Given, R, H, g and θ (theta)
Using the equations of motion, we can get the initial velocity v₀
First of, we need to resolve this motion into the vertical and horizontal axis.
The horizontal component of the initial velocity, v₀ₓ = v₀ cos θ
Vertical component of the initial velocity, v₀ᵧ = v₀ sin θ
When the projectile reaches maximum height, Velocity at max height, vₕ = 0m/s
From equations of motion,
vₕ = v₀ᵧ - gt
0 = v₀ sinθ - gt
t = v₀ sinθ/g
This is the time taken to reach maximum height.

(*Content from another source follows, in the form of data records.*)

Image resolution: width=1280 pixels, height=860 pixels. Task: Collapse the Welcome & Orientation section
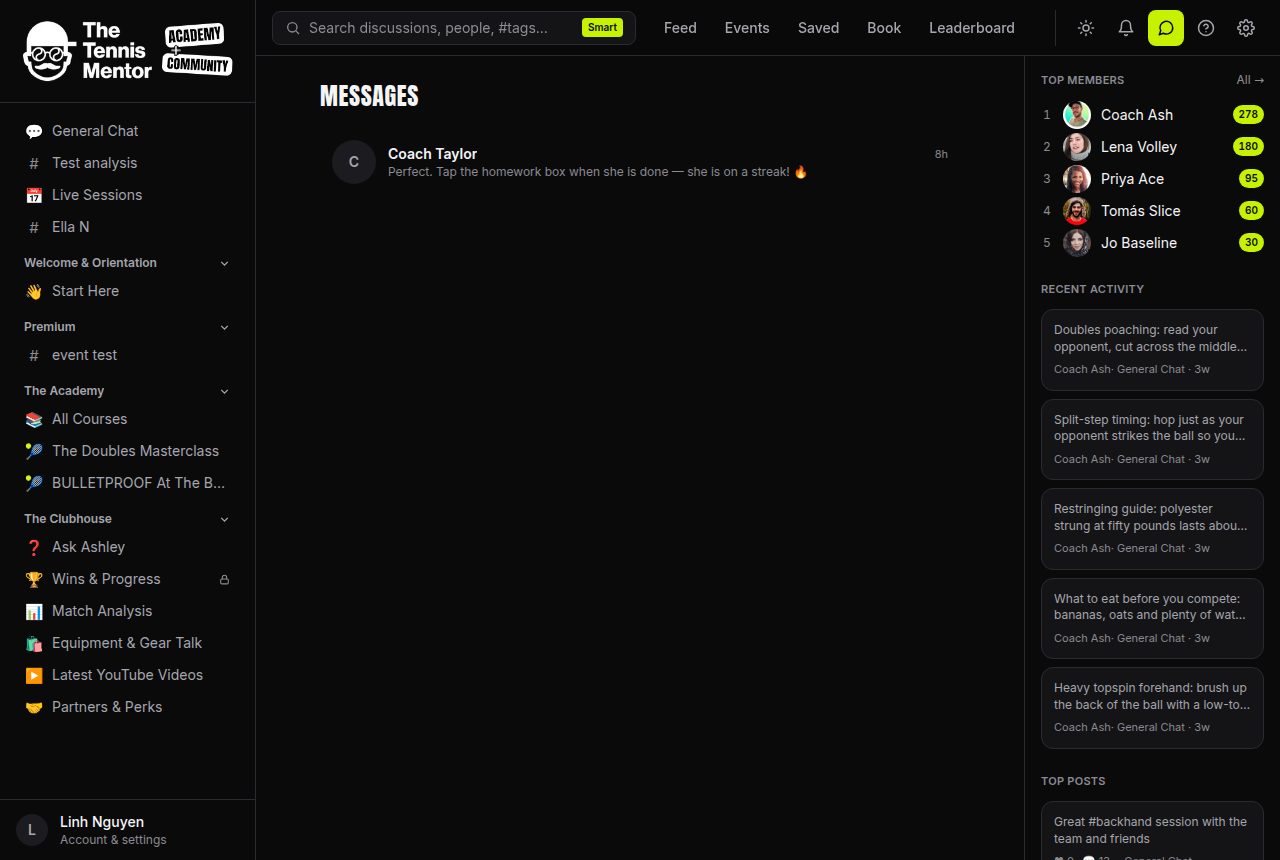(224, 263)
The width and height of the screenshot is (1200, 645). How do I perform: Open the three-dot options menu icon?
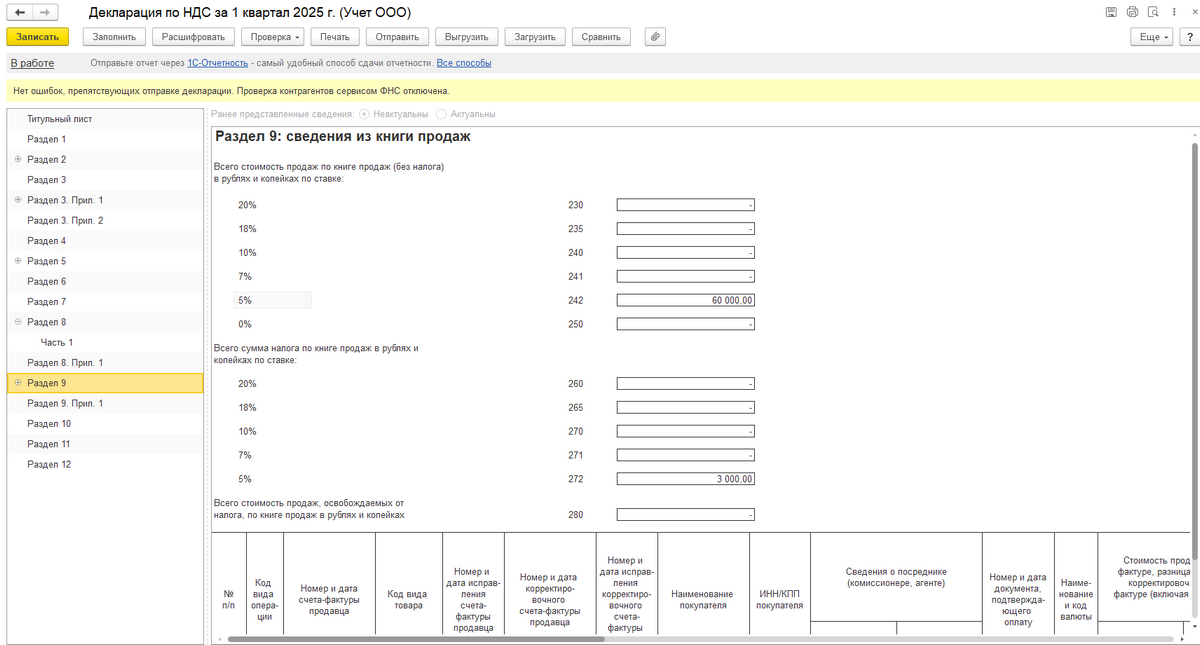point(1175,13)
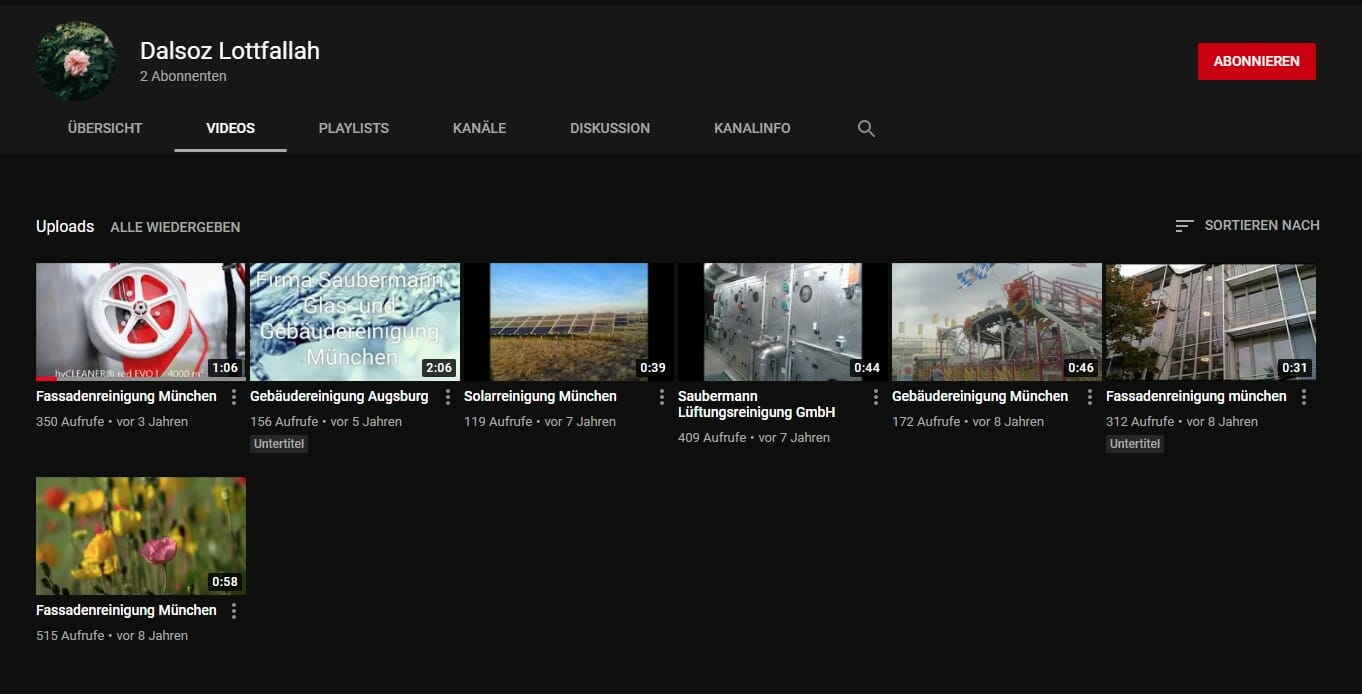Go to the Übersicht tab

[x=105, y=129]
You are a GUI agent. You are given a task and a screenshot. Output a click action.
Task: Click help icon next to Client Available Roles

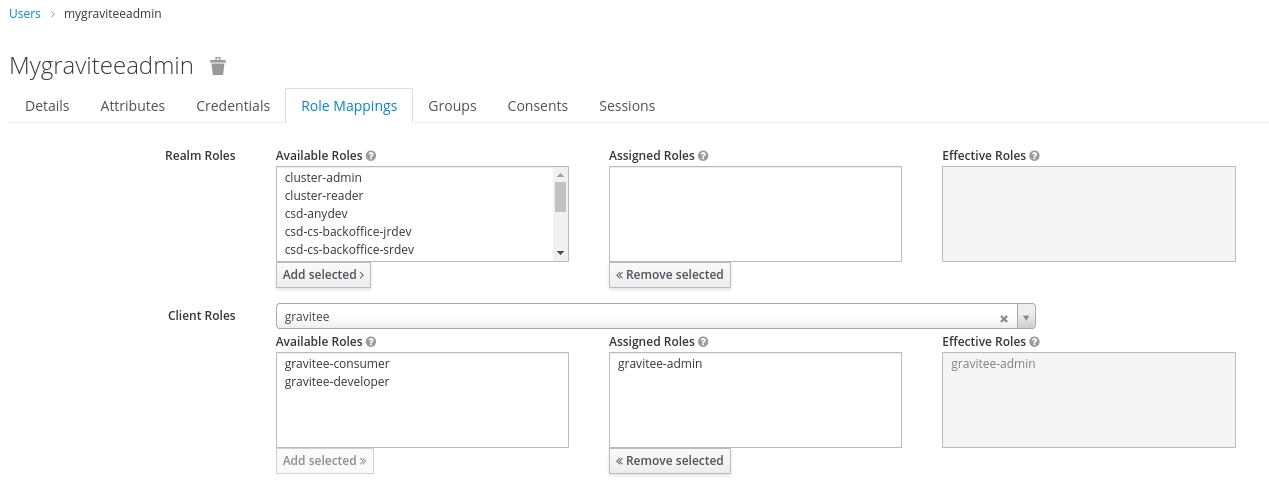[x=371, y=342]
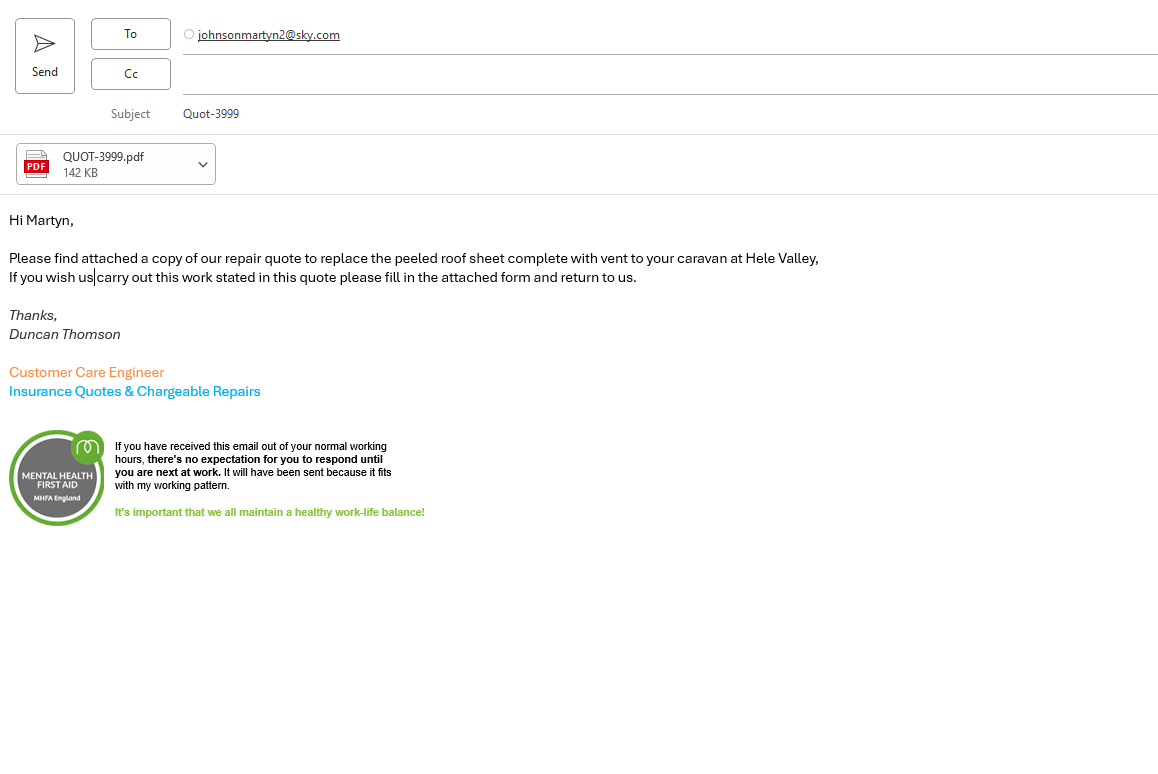
Task: Click the 142 KB attachment size text
Action: (x=80, y=173)
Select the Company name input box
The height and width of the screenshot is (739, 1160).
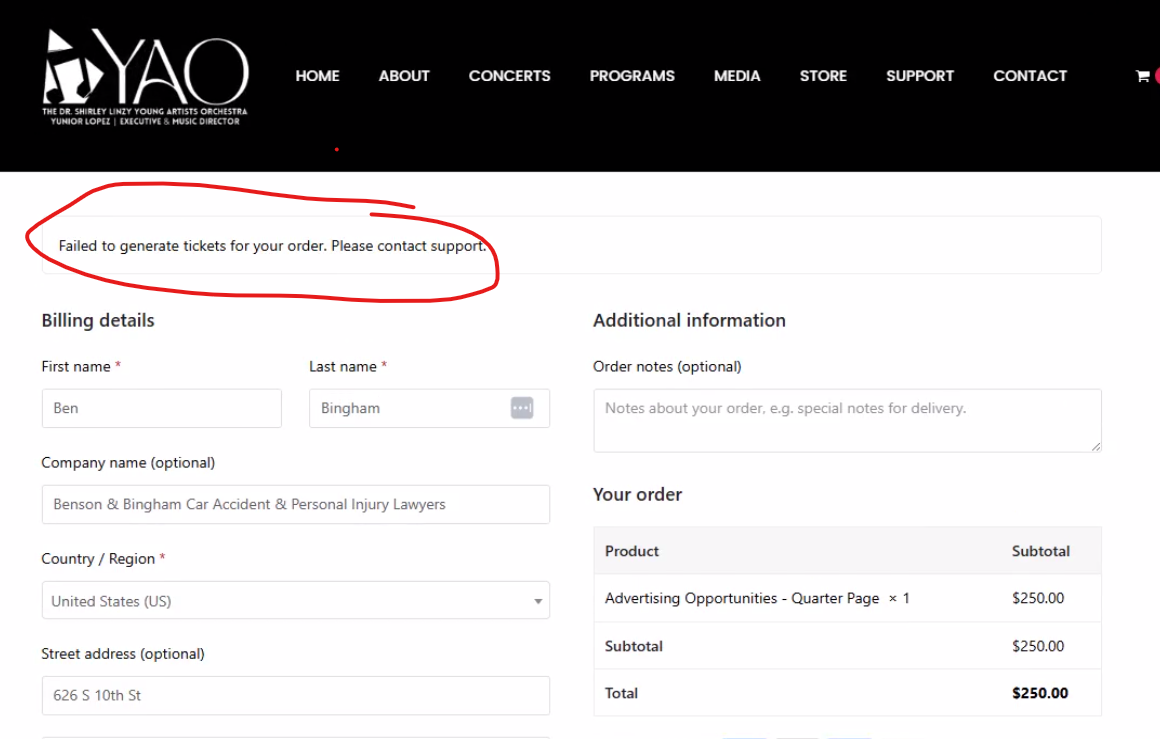pos(295,504)
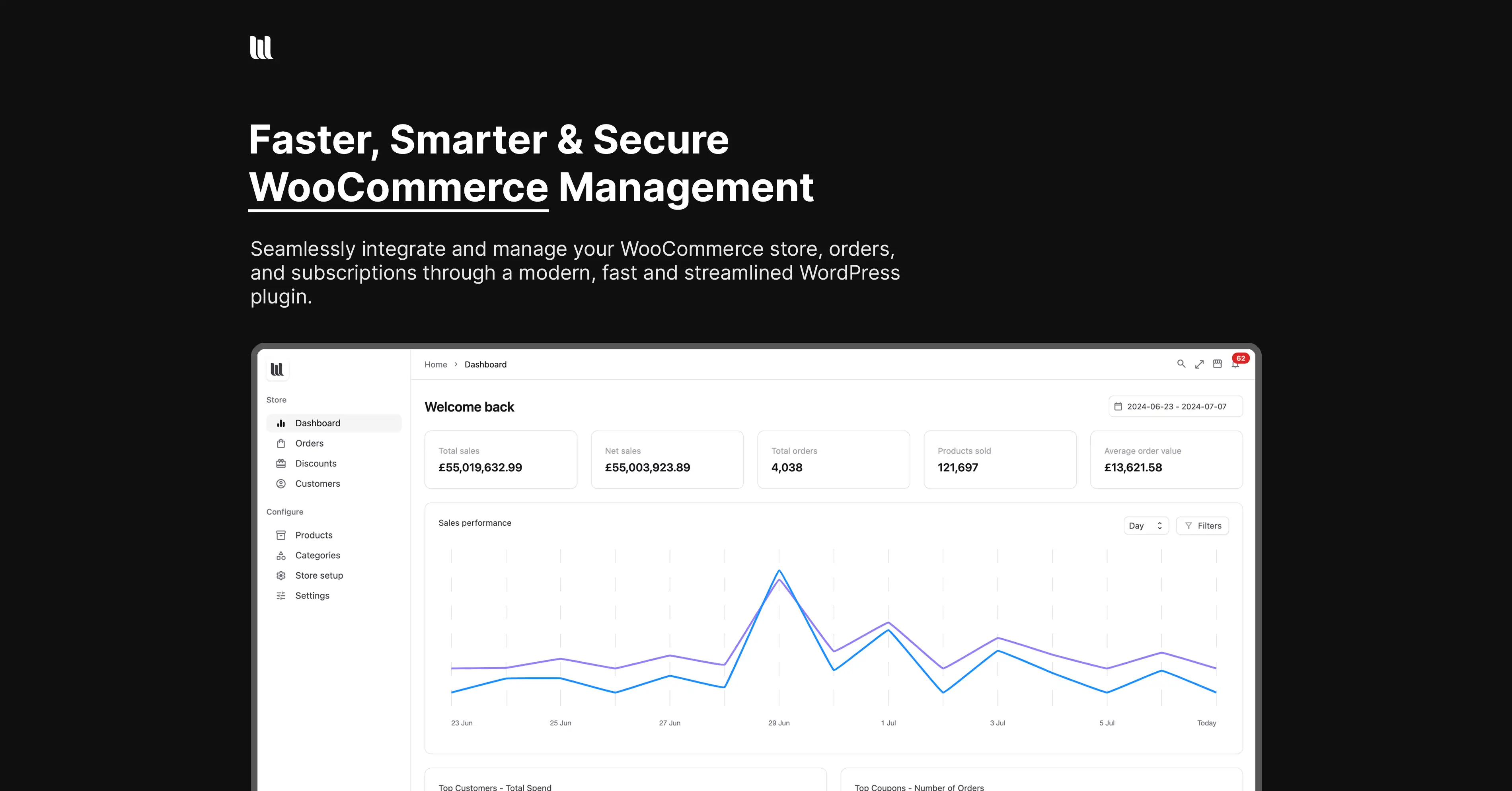Click the Products configure icon
The width and height of the screenshot is (1512, 791).
(281, 534)
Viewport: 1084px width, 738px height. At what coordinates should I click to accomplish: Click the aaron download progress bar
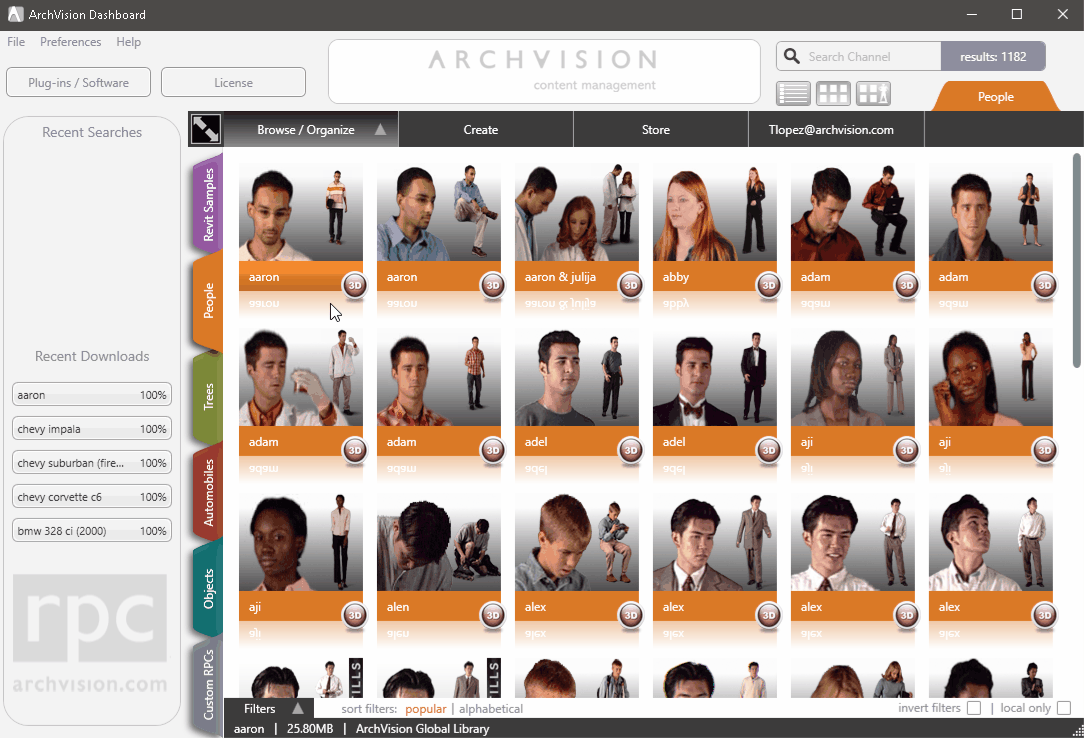click(91, 394)
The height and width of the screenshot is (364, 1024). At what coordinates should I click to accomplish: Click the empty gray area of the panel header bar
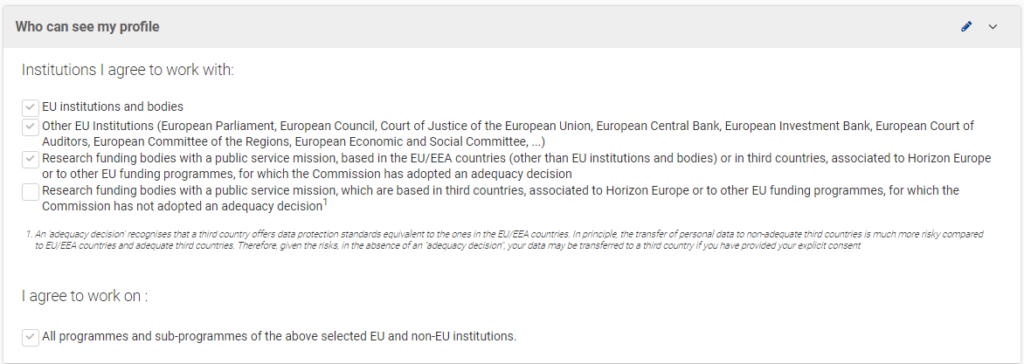[555, 27]
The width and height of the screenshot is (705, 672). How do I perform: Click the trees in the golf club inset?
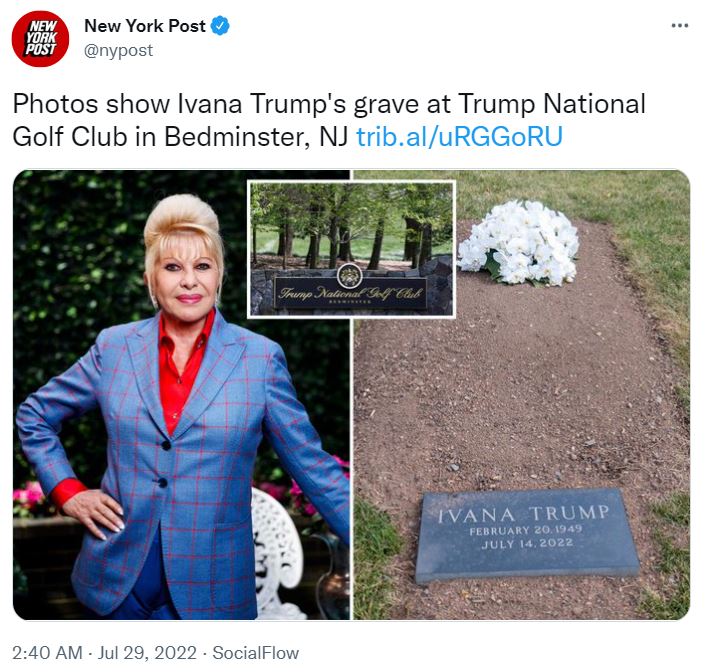[351, 225]
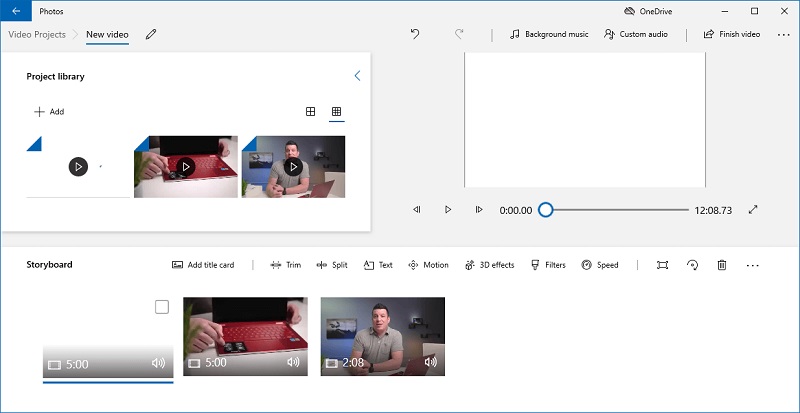Open the Trim tool

pyautogui.click(x=285, y=265)
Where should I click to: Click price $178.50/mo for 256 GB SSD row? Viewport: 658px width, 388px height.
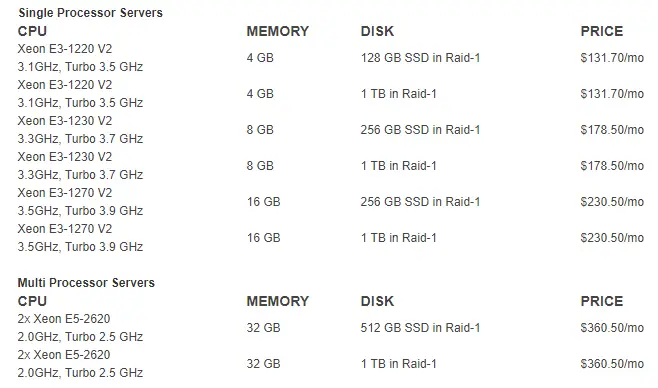tap(612, 130)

The time take to comolete the toyal flight, T = 2t = (2v₀ sinθ)/g
The maximum height to be reached, H can be calculated from the equations of motion too
H = vₕt - 0.5gt² = 0 - 0.5g((v₀ sinθ)/g)²
H = (0.5g v₀² sin²θ)/g²
H = (v₀² sin²θ)/2g
The range, or horizontal distance to be covered by the projectile, R, will be calculated using the horizontal component of the initial Velocity, v₀ₓ = v₀ cos θ, this horizontal velocity is constant all through the motion, so, no acceleration in the horizontal direction.
R = v₀ₓT = (v₀ cos θ)((2v₀ sinθ)/g)
R = (v₀²(2cosθsinθ)/g)
2cosθsinθ = sin2θ
R = v₀²(sin2θ)/g
So, writing v₀ in terms of all the other parameters,
v₀ = √(2gH/(sin²θ)) = (sinθ)√(2gH
v₀ = √(gR/(sin2θ))